§ **WHAT THE TASK REQUIRES**
For the entries that follow, count the lines containing the string "computer" and write only the number.

§ **PROVIDED RECORDS**
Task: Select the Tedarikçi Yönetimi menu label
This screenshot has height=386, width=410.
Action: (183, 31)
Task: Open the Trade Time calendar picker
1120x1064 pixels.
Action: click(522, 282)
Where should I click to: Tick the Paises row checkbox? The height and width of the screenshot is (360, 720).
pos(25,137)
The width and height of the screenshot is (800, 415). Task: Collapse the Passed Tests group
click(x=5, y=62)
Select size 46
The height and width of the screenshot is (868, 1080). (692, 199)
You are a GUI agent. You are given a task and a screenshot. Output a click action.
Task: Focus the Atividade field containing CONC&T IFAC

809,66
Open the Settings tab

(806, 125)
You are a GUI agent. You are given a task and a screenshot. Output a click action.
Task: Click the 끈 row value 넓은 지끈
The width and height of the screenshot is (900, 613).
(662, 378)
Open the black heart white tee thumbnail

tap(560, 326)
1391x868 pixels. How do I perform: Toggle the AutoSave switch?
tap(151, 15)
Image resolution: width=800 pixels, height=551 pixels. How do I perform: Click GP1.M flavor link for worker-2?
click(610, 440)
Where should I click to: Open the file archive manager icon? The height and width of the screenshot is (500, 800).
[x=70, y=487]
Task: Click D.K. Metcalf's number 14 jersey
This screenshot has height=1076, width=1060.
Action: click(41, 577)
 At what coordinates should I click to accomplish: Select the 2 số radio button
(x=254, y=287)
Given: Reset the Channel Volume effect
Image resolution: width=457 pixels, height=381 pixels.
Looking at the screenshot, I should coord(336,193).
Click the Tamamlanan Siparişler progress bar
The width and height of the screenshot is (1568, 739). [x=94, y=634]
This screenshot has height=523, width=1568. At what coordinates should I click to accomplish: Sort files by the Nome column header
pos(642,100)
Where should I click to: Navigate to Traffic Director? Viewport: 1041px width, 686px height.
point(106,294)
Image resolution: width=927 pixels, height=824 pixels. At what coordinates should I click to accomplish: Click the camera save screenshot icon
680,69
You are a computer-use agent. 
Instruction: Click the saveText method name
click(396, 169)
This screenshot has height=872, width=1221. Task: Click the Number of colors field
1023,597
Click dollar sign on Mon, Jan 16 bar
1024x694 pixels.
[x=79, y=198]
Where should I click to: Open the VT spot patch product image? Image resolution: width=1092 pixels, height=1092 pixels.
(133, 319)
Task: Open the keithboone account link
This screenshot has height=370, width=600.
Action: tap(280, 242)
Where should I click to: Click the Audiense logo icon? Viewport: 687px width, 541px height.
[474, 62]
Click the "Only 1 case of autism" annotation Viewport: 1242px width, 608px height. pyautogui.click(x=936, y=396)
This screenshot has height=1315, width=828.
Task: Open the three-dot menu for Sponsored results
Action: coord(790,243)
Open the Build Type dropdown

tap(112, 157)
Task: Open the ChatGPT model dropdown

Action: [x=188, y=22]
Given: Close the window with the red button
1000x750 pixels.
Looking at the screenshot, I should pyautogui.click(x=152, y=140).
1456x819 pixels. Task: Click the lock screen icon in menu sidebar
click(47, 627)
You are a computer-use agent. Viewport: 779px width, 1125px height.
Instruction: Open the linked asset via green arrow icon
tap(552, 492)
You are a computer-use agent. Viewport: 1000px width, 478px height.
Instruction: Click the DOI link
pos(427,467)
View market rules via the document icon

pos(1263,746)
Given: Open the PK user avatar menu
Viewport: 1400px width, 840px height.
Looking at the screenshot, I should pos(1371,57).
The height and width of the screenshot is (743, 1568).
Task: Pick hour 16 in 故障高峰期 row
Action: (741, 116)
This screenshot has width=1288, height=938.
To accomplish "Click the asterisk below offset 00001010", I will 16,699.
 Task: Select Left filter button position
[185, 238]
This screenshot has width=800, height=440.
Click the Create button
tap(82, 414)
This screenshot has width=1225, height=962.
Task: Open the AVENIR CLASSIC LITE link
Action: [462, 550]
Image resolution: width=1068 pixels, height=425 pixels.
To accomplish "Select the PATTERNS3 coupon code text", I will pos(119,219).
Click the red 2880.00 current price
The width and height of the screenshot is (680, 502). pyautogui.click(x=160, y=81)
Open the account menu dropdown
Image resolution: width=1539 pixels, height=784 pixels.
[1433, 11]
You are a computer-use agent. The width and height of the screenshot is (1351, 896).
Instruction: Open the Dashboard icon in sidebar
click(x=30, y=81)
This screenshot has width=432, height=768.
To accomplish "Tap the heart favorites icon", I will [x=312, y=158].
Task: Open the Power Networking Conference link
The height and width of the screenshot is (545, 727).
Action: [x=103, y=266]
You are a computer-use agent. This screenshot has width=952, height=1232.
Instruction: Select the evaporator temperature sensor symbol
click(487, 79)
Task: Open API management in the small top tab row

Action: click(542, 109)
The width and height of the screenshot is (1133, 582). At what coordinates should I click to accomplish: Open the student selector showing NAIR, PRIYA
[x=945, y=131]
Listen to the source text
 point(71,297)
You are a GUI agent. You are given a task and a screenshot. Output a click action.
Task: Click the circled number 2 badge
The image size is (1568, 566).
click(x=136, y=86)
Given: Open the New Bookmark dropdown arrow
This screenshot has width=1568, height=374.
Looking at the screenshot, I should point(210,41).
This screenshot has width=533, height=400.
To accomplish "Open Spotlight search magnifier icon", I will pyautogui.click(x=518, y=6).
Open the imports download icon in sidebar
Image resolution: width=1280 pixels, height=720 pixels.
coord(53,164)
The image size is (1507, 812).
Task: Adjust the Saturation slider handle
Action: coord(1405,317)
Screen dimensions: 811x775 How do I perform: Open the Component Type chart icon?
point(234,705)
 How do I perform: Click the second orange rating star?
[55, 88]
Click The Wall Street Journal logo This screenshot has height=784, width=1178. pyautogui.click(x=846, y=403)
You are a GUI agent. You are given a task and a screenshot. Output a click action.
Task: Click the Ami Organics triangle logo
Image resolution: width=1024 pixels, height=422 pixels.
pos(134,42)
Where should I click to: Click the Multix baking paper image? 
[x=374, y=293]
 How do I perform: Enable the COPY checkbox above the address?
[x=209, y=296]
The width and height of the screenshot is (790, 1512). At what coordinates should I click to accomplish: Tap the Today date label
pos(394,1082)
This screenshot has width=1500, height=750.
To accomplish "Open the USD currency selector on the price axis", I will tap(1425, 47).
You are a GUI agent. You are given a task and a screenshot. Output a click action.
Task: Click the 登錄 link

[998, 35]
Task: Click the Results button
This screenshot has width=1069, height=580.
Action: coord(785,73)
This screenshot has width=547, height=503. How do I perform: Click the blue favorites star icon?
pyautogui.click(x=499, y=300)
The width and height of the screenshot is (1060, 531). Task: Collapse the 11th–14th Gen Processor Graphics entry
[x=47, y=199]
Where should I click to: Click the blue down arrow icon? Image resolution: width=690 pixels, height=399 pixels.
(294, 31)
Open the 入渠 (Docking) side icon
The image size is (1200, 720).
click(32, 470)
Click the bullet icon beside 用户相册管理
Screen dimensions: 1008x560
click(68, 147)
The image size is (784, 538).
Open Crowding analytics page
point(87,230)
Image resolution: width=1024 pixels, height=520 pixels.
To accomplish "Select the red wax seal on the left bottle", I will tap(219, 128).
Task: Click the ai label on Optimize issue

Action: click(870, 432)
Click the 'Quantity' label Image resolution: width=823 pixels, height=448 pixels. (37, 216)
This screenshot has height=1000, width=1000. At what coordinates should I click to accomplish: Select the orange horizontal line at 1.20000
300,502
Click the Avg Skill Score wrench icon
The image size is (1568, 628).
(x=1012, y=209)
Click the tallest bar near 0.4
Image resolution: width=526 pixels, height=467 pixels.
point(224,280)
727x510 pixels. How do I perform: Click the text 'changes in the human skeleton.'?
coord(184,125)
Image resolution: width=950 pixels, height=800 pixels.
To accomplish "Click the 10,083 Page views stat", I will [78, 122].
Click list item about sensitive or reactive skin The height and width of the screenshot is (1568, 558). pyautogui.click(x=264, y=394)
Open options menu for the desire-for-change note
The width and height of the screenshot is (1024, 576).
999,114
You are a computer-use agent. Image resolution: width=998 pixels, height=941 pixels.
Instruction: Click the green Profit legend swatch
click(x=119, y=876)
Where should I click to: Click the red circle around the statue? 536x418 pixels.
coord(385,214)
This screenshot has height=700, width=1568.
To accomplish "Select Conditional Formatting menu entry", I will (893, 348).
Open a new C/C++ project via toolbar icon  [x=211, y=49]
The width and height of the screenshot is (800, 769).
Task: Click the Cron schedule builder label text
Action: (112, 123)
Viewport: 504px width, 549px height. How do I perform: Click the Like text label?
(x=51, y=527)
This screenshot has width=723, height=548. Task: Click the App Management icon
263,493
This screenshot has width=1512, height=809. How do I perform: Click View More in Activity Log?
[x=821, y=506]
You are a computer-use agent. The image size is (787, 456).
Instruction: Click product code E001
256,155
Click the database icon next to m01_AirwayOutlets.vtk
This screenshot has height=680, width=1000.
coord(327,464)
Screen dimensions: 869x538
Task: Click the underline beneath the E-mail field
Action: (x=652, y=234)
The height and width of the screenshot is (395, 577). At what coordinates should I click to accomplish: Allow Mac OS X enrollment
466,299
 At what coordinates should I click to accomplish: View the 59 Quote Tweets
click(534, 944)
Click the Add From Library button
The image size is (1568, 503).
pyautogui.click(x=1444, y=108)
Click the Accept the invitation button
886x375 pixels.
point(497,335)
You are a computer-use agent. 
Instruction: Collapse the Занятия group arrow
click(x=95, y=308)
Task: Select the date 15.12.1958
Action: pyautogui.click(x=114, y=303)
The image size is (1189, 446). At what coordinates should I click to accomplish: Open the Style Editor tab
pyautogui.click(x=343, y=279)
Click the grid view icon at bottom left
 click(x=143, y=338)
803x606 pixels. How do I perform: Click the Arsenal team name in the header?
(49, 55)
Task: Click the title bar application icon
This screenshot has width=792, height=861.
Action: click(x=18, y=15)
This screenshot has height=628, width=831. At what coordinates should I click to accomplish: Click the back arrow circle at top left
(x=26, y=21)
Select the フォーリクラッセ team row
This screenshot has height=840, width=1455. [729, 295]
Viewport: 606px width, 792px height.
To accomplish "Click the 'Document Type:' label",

§ **RESULT**
8